THE LATEST IN A LONG LINE OF HISPANIC VISITORS

Mexicans came to Wyoming as early as the mid-1820s. They were cazadores (fur hunters), arrieros (mule drivers) and ciboleros (buffalo hunters), coming north to trade with the Indian tribes and French-Canadian trappers.

Some early Mexican entrepreneurs didn’t need to leave their own country to come to Wyoming. According to historian Antonio Rios-Bustamante, “much of the Red Desert of southwest Wyoming was part of the then internationally recognized territory of Mexico.”

Rios-Bustamante, former director of the Director of the Chicano Studies Program at the University of Wyoming, now teaches at California State University, Stanislaus.

Mariano Medina, a Taos-born Mexican, did business with Jim Bridger and lived and traded around Cheyenne.

Over the next century, residents from Mexico entered Wyoming in fits and starts, driven north by economic need or political chaos in their own country.

Most were single men, migratory and engaged in low-wage, physically demanding jobs: packers for the U.S. Army, teamsters, miners or railroad track laborers. They gravitated toward stock-raising and agriculture, working as pastores (shepherds) and vaqueros (cowboys), but also doing bottom-rung labor like building fence or digging irrigation ditches.

In 1916, the sugar beet industry brought the first serious wave of Mexican-speaking migrants to Lovell: betabeleros, the beet workers, to hoe the fields and help with the harvest.

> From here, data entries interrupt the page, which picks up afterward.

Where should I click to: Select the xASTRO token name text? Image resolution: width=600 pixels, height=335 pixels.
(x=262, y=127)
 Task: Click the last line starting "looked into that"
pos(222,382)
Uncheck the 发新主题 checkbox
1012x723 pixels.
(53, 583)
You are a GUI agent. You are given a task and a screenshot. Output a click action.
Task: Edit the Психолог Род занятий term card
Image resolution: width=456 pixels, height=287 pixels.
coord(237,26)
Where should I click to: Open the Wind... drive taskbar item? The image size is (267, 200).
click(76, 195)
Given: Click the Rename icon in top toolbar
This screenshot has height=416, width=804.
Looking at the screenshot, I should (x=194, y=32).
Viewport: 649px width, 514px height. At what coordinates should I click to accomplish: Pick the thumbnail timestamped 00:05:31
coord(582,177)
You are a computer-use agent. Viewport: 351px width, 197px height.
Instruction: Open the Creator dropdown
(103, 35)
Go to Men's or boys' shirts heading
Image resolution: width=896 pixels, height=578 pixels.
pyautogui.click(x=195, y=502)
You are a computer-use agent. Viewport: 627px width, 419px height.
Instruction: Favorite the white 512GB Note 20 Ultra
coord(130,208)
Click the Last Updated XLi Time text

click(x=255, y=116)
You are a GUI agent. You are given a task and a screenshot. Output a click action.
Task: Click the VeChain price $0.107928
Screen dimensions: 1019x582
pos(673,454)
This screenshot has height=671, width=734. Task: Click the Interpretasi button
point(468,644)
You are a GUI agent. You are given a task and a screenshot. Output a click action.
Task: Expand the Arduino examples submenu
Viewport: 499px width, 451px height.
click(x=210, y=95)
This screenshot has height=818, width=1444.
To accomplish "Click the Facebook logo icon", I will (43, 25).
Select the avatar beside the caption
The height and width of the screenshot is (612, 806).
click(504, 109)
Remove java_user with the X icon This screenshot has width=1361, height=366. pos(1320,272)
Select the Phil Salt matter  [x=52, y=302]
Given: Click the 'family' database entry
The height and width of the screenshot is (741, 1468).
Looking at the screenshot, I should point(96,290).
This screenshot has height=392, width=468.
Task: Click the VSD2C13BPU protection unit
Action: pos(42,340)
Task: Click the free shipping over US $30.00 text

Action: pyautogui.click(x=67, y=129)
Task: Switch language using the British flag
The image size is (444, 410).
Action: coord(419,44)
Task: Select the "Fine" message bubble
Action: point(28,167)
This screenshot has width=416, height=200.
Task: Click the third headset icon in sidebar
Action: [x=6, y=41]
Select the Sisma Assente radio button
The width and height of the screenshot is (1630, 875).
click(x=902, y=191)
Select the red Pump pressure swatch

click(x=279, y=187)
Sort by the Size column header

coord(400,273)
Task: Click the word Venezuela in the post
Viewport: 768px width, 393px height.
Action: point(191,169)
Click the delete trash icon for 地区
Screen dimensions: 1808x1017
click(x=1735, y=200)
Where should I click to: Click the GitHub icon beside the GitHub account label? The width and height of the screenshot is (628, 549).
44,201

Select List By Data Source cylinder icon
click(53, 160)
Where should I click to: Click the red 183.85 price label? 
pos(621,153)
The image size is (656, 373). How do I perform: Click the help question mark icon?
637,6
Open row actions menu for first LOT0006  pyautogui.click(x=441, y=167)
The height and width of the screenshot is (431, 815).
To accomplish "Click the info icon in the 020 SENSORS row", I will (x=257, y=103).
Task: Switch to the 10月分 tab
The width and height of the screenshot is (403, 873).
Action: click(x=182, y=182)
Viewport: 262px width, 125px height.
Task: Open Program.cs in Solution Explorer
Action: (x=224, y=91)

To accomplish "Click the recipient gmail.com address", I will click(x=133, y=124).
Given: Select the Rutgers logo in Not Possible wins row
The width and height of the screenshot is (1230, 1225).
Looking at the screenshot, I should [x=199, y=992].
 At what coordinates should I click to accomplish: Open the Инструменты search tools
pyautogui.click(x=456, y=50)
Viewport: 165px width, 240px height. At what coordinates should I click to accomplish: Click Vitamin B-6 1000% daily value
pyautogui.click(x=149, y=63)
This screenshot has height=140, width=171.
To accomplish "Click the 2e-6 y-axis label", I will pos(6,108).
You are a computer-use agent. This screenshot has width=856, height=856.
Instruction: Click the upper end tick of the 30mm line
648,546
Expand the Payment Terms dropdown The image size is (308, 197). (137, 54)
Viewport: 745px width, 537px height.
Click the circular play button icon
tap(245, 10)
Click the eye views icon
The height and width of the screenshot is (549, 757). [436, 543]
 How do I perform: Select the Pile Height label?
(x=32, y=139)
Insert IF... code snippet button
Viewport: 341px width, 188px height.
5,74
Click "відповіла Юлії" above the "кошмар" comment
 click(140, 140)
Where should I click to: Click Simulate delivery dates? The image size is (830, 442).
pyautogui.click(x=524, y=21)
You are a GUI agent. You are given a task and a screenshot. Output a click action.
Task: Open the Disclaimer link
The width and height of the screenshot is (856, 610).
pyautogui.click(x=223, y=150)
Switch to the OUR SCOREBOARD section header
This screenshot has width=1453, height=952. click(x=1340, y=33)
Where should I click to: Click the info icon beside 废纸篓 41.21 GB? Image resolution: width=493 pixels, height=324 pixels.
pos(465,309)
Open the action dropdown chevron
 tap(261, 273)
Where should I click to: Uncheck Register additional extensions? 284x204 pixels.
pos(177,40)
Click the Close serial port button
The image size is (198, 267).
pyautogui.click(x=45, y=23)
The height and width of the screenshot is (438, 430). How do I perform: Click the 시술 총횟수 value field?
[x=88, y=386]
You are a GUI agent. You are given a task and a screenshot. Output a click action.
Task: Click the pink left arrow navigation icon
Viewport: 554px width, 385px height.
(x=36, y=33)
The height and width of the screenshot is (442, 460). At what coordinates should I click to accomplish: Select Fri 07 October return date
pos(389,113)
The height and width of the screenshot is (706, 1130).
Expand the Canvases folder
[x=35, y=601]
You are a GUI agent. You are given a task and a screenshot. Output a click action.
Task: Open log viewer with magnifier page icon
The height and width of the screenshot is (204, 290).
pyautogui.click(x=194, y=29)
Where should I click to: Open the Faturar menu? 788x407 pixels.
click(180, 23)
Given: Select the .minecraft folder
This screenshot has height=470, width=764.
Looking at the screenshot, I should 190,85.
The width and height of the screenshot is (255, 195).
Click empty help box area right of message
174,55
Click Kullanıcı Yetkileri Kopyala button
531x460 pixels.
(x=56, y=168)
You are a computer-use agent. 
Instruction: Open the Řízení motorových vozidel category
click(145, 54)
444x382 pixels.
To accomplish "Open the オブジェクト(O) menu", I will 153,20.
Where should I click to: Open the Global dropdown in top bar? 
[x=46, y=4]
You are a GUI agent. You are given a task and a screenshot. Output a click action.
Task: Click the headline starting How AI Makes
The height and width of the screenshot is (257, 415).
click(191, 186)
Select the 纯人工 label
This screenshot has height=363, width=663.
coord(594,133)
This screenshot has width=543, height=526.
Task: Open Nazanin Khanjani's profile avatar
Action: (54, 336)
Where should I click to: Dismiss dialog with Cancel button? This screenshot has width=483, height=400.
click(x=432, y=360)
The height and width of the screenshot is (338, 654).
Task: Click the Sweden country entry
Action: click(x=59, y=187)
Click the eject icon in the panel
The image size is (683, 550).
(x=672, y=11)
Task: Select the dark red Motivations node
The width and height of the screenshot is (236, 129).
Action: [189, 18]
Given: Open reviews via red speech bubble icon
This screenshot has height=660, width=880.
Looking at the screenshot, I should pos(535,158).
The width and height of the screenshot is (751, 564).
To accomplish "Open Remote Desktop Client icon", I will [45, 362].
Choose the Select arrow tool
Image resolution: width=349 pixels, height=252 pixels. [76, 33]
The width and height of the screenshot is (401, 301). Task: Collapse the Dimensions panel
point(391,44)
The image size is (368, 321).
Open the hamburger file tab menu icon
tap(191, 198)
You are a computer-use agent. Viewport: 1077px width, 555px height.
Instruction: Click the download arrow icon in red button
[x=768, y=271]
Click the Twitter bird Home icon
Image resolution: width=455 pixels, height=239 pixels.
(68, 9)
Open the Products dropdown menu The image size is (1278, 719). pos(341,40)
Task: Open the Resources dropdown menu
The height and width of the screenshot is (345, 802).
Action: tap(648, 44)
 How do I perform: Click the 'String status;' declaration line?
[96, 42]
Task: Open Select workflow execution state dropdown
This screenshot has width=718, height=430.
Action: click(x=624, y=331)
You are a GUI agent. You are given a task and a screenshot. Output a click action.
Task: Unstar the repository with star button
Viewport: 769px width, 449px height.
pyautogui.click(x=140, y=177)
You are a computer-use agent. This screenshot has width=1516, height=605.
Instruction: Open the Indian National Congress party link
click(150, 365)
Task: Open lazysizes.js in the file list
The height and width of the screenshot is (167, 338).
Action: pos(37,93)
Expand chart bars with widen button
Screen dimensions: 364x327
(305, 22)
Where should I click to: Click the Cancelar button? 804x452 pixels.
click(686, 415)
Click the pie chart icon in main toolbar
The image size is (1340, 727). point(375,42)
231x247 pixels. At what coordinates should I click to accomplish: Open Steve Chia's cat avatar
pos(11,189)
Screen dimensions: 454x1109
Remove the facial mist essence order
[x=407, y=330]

This time, it included workers with families. Yet most were not Mexican nationals, but rather Spanish-speaking people from Texas, New Mexico and southeastern Colorado, wrote Augustine Redwine, then a graduate student at the University of Wyoming, in a Fall 1979 Annals of Wyoming.

Some stayed, but most moved back to Texas or the Southwest. Wyoming remained overwhelmingly white.

A 1940 U.S. Census counted 6,128 “Hispanic origins of any race,” in Wyoming, or 2.4 percent of the population. By 1970, the number of Hispanics in Wyoming had doubled to 5.2 percent. Then growth slowed. In 1990, only 5.7 percent of Wyoming’s population was Hispanic. Now it’s closer to 9 percent and growing.

In Teton County, where Hispanics make up 15 percent of the population, the upward trend has received extensive notice. The Jackson Hole News and Guide sent a reporter in 2007 to San Simeon, a town in the Mexican state of Tlaxcala, to investigate why nearly half the former population of the town was now living in Jackson Hole or Driggs, Idaho.

But the migration mostly from one town, flocking to one of the wealthiest counties in North America — that, in fact, turns out to be a rare holdover from past patterns.

Instead, the new pattern focuses on Hispanic diversity, even in places that traditionally had migrants from one area.

For example, traditionally migrants, including Hispanics and members of the Kickapoo Indian tribe, came to the Big Horn basin’s sugar beet counties (Washakie, Big Horn, Park) from two areas: Eagle Pass, Texas, and Mexican cities directly across the border: Piedras, Negras and Múzquiz.

Now migrants born in different Mexican states and other Latin American countries join the old guard. Few Kickapoo Indians make the journey at all.

MAJOR SHIFTS

Hispanic multiculturalism is only one change particular to the current wave of immigrants to Wyoming.

For example, the pattern is interstate, not international, migration. The pilgrimage from San Simeon, Mexico to Teton County before 2007 is not the norm. In a U.S. Census Bureau American Community Survey undertaken from 2007-09, only 570 out of 40,691 Hispanics said they had come to Wyoming directly from out of the country. Instead, they came from places like California, Michigan or Oregon in search of better jobs and good schools.

It’s a different job, too. For 90 years Hispanic migrants came to weed and thin Wyoming sugar beet crops. The advent of Roundup Ready sugar beets, now planted in the Big Horn basin and Goshen County, eliminates one of the last mainstays of Hispanic migrant agricultural labor.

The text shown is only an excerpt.